> **REQUIREMENT**
Every record that follows should be written out again without any change.
================
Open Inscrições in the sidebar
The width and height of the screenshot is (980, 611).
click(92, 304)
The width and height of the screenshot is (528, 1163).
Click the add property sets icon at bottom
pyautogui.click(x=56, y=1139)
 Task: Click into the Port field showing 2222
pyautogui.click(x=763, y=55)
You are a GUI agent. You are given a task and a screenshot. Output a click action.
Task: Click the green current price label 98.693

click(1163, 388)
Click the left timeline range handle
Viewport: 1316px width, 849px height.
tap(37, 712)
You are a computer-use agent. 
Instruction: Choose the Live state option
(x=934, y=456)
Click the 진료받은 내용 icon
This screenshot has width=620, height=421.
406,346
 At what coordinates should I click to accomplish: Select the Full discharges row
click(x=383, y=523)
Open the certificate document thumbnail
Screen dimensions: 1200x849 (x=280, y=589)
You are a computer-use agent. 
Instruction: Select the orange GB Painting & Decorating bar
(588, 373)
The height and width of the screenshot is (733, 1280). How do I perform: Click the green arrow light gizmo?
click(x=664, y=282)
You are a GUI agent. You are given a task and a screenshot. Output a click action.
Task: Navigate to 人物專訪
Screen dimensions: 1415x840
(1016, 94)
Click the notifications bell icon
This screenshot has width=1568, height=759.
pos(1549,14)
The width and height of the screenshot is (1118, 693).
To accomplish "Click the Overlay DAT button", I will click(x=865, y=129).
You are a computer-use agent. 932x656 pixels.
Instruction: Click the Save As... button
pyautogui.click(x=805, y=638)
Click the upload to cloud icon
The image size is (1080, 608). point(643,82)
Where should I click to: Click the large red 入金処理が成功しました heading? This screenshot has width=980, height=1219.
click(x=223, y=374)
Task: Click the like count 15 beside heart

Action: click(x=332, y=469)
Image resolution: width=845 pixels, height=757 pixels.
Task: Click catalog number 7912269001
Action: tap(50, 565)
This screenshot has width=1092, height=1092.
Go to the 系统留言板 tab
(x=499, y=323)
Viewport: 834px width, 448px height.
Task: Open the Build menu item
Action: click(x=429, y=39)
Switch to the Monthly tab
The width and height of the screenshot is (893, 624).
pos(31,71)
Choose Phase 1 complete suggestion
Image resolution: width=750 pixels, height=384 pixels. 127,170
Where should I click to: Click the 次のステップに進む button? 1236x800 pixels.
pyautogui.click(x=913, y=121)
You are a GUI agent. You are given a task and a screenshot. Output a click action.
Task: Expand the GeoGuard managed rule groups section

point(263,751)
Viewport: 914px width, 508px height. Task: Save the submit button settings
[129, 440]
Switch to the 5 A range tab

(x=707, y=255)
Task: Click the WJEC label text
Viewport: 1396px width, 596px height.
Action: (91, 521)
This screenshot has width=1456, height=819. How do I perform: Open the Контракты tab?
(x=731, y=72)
================
> **RESPONSE**
Open Inscrições in the sidebar
The width and height of the screenshot is (980, 611).
click(92, 304)
The width and height of the screenshot is (528, 1163).
Click the add property sets icon at bottom
pyautogui.click(x=56, y=1139)
 Task: Click into the Port field showing 2222
pyautogui.click(x=763, y=55)
You are a GUI agent. You are given a task and a screenshot. Output a click action.
Task: Click the green current price label 98.693

click(1163, 388)
Click the left timeline range handle
Viewport: 1316px width, 849px height.
tap(37, 712)
You are a computer-use agent. 
Instruction: Choose the Live state option
(x=934, y=456)
Click the 진료받은 내용 icon
This screenshot has width=620, height=421.
406,346
 At what coordinates should I click to accomplish: Select the Full discharges row
click(x=383, y=523)
Open the certificate document thumbnail
Screen dimensions: 1200x849 (x=280, y=589)
You are a computer-use agent. 
Instruction: Select the orange GB Painting & Decorating bar
(588, 373)
The height and width of the screenshot is (733, 1280). How do I perform: Click the green arrow light gizmo?
click(x=664, y=282)
You are a GUI agent. You are given a task and a screenshot. Output a click action.
Task: Navigate to 人物專訪
Screen dimensions: 1415x840
(1016, 94)
Click the notifications bell icon
This screenshot has width=1568, height=759.
pos(1549,14)
The width and height of the screenshot is (1118, 693).
To accomplish "Click the Overlay DAT button", I will click(x=865, y=129).
You are a computer-use agent. 932x656 pixels.
Instruction: Click the Save As... button
pyautogui.click(x=805, y=638)
Click the upload to cloud icon
The image size is (1080, 608). point(643,82)
Where should I click to: Click the large red 入金処理が成功しました heading? This screenshot has width=980, height=1219.
click(x=223, y=374)
Task: Click the like count 15 beside heart

Action: click(x=332, y=469)
Image resolution: width=845 pixels, height=757 pixels.
Task: Click catalog number 7912269001
Action: tap(50, 565)
This screenshot has width=1092, height=1092.
Go to the 系统留言板 tab
(x=499, y=323)
Viewport: 834px width, 448px height.
Task: Open the Build menu item
Action: click(x=429, y=39)
Switch to the Monthly tab
The width and height of the screenshot is (893, 624).
pos(31,71)
Choose Phase 1 complete suggestion
Image resolution: width=750 pixels, height=384 pixels. 127,170
Where should I click to: Click the 次のステップに進む button? 1236x800 pixels.
pyautogui.click(x=913, y=121)
You are a GUI agent. You are given a task and a screenshot. Output a click action.
Task: Expand the GeoGuard managed rule groups section

point(263,751)
Viewport: 914px width, 508px height. Task: Save the submit button settings
[129, 440]
Switch to the 5 A range tab

(x=707, y=255)
Task: Click the WJEC label text
Viewport: 1396px width, 596px height.
Action: (91, 521)
This screenshot has width=1456, height=819. How do I perform: Open the Контракты tab?
(x=731, y=72)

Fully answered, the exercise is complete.